JW Ray moved to North Carolina with dreams of planting row upon row of his favorite grape, Pinot Noir. The weather had other plans.
“We get more rain in a day than California gets in a year,” explained the self-taught winemaker, showing me around JOLO Winery & Vineyards.
There are around three dozen, mostly boutique, wineries in the Yadkin Valley, which rises and dips across seven counties in the northwestern part of the state.
The area has a growing reputation for Cabernet Sauvignon and Chardonnay. Unfortunately for Ray, it also has a reputation for high rainfall and humid summers – ideal conditions for grapes to rot on the vine. Delicate, thin-skinned Pinot Noir demands drier, cooler conditions.
“I spoke to other vineyard owners before we started planting, and some of them had ripped up Pinot Noir vines after several bad years,” said Ray, who sold his Florida software company to move here with wife Kristen and their two sons Joey and Logan, after whom the vineyard is named.
Ray’s consolation was the hardier French-American hybrid Chambourcin, fermented for Crimson Creek. The wine’s herby, subtly earthy aromas should please pinot fans. Other wines, including Golden Hallows, a crisp and elegant white blend, have garnered multiple awards since the winery opened in 2014.
But JOLO’s most beguiling wine – and its most storied – is Pilot Fog. Each sip of the velvety red is infused with centuries of U.S. history.
This is a taste of America’s forgotten grape, the rather unsexily-named Norton – sometimes referred to as Cynthiana, who sounds like the sort of girl Norton could only dream of dating.
Native grapes don’t have the best reputation, with American vines primarily planted for their resistance to destructive diseases. More highly prized European species, or Vitis vinifera, are grafted onto this rootstock.

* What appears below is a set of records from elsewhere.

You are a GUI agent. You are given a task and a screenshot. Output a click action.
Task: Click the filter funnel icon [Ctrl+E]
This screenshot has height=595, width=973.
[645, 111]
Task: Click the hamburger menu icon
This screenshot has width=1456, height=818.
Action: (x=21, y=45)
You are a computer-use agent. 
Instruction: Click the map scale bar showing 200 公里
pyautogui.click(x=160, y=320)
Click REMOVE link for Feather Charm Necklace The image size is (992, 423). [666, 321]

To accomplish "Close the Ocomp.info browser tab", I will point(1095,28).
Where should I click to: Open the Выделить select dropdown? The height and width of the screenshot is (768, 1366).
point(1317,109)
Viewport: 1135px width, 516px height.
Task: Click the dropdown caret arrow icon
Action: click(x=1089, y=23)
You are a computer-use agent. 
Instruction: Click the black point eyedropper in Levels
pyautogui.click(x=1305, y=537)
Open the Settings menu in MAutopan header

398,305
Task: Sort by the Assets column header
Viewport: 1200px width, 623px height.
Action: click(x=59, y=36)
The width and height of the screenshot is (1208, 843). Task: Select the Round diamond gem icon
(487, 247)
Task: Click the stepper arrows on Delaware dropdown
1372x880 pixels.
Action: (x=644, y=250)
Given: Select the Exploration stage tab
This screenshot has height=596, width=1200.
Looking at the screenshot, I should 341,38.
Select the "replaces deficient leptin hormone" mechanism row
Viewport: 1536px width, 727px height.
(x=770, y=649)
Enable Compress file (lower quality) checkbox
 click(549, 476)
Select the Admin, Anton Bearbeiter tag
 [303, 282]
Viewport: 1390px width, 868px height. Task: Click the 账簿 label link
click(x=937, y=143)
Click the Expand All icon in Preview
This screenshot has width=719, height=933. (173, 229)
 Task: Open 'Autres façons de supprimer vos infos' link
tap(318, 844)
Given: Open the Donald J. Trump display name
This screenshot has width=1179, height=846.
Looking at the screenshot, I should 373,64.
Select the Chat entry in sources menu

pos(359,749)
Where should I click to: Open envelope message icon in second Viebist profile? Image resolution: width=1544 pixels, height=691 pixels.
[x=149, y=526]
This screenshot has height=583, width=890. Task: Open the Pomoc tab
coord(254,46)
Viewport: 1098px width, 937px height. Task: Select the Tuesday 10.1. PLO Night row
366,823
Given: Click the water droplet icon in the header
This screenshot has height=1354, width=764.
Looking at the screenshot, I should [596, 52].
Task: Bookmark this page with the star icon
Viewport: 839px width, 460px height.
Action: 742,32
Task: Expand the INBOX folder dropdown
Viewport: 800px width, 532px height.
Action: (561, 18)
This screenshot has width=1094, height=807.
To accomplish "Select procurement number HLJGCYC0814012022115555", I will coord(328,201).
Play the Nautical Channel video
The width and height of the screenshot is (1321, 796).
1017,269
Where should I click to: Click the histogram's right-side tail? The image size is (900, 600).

But this wasn’t always the case.
Dr. Daniel Norton studied and grew different strains on his small farm near Richmond, Virginia in the early 1800s. The variety now named after him proved hardy and capable of producing big, bold, full-bodied reds with high acidity and a lovely, lingering finish.
Its reputation grew, as did plantings of the grape across Virginia, Arkansas and Missouri. It was, said Ray, the “Cabernet of the Ozarks,” for the mountain range that sprawls across these states.
Then came Prohibition, forcing growers to rip up their vines. Tobacco production took over, and winemaking – along with the native grape – was largely neglected.
Only in the last couple of decades, with the Yadkin Valley designated an American Viticultural Area (AVA) in 2003, has the area been rebuilding its reputation for wine.
Now winemakers like Ray are proving that native grape varieties can hold their own.
Over the border in Middleburg, Virginia, Chrysalis Vineyards claims to have the biggest planting of Norton grapes in the world, having declared a commitment to restoring “the real American grape” to its former glory.
“Cloaked in myth and mystery for decades, Norton thrives in the mid-Atlantic and Midwestern regions, and produces a robust red wine with big fruit flavors that ages beautifully over the years,” says its website.
At JOLO, the winery’s 90 acres also include plantings of Vidal Blanc and Traminette.
After touring the barrelhouse and tasting room, I settled on the sunny terrace to taste Pilot Fog. A rich ruby in color, the wine has notes of ripe blueberry, warm spices and chocolate – like a comforting, wintry fruit crumble in a glass.
I was still clutching my glass as we jumped in a red pickup and rattled down dirt paths towards the family home, nestled in the valley beyond glassy Cox Lake.
This is where the Norton/Cynthiana grapes are grown. The wine is named after the shroud of morning fog that drifts down from Pilot Mountain, lingering longer in this part of the vineyard. The mountain dominates the landscape to the southeast, its craggy peak peeking above a thick forest overcoat.I was staying at the winery’s “Newlywed Chateau,” an adorable dusky-pink cottage with a wooden terrace jutting into woodland, and it was nearly time to say goodnight. But not before Ray topped up my glass, giving me one last, unforgettable taste of a grape America nearly forgot.